*** Opening Exercise material ***
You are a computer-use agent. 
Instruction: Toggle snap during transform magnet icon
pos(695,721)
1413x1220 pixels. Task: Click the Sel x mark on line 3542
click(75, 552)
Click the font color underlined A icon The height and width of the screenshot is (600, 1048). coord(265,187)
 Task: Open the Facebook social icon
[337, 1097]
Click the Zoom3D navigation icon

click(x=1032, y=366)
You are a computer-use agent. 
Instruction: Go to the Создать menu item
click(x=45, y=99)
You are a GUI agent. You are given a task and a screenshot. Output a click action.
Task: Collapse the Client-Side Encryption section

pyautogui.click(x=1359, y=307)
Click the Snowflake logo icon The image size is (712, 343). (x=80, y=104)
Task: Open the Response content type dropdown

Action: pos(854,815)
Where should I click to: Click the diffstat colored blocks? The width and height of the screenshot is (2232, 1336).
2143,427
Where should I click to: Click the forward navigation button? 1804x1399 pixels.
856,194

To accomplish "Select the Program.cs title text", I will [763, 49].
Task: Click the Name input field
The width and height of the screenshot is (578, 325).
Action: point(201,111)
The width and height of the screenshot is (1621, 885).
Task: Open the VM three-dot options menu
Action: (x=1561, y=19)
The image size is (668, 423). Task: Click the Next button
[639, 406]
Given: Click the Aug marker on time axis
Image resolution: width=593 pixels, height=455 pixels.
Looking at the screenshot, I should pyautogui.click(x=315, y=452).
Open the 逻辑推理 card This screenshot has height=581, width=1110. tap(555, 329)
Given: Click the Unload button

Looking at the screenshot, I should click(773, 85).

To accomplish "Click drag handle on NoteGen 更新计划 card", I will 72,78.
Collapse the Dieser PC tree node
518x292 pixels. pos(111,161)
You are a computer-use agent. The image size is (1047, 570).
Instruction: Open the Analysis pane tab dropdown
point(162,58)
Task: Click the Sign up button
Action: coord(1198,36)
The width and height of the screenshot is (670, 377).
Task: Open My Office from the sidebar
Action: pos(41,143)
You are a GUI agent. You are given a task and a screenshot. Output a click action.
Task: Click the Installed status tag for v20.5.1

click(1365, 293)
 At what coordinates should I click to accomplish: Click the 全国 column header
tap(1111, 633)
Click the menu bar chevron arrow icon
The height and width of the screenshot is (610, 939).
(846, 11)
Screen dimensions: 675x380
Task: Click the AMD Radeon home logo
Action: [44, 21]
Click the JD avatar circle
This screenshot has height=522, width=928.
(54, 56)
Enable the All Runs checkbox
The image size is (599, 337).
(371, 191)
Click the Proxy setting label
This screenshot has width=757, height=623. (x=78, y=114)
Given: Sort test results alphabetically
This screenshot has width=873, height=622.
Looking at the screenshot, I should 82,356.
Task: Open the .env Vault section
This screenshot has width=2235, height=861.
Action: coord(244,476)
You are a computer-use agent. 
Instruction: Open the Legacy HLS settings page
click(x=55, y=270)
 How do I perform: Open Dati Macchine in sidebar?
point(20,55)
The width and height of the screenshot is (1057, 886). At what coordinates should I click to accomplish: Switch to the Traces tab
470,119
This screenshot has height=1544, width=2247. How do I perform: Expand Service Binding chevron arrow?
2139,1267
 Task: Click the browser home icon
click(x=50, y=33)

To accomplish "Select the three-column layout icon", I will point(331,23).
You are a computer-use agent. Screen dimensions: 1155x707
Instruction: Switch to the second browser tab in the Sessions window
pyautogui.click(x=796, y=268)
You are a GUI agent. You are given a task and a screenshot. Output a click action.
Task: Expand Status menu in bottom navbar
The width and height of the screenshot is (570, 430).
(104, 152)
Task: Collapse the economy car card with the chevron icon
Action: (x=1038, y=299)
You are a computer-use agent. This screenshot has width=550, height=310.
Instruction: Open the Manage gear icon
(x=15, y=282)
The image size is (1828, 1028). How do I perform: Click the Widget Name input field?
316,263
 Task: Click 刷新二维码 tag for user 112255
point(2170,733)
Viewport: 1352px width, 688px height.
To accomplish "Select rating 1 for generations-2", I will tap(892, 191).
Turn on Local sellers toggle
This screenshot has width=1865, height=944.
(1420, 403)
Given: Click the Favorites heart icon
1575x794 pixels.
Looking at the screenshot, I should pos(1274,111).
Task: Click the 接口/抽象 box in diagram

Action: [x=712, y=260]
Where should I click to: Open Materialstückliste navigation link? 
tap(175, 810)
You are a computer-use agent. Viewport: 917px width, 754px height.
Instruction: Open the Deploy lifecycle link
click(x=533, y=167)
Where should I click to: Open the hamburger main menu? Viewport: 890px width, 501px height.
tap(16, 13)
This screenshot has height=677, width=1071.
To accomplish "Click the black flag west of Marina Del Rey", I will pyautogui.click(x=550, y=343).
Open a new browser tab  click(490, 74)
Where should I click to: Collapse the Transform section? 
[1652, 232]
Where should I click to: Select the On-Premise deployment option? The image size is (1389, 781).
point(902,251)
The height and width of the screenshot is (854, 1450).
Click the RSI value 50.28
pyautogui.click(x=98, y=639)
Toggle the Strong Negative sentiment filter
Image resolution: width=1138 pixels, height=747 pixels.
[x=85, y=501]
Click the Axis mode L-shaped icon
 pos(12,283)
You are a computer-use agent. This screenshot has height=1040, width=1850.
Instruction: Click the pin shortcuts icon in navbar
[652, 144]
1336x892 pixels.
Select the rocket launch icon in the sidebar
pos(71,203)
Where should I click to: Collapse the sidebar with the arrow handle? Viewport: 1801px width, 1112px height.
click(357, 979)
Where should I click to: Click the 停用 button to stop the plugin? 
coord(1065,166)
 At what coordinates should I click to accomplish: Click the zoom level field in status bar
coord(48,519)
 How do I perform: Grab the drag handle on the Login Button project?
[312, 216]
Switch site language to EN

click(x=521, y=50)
*** Closing Exercise material ***
**Problem requirements**.
Look for the word "computer" in the records above, count the lines that hold it, and give only that number.

**Exercise solution**.
8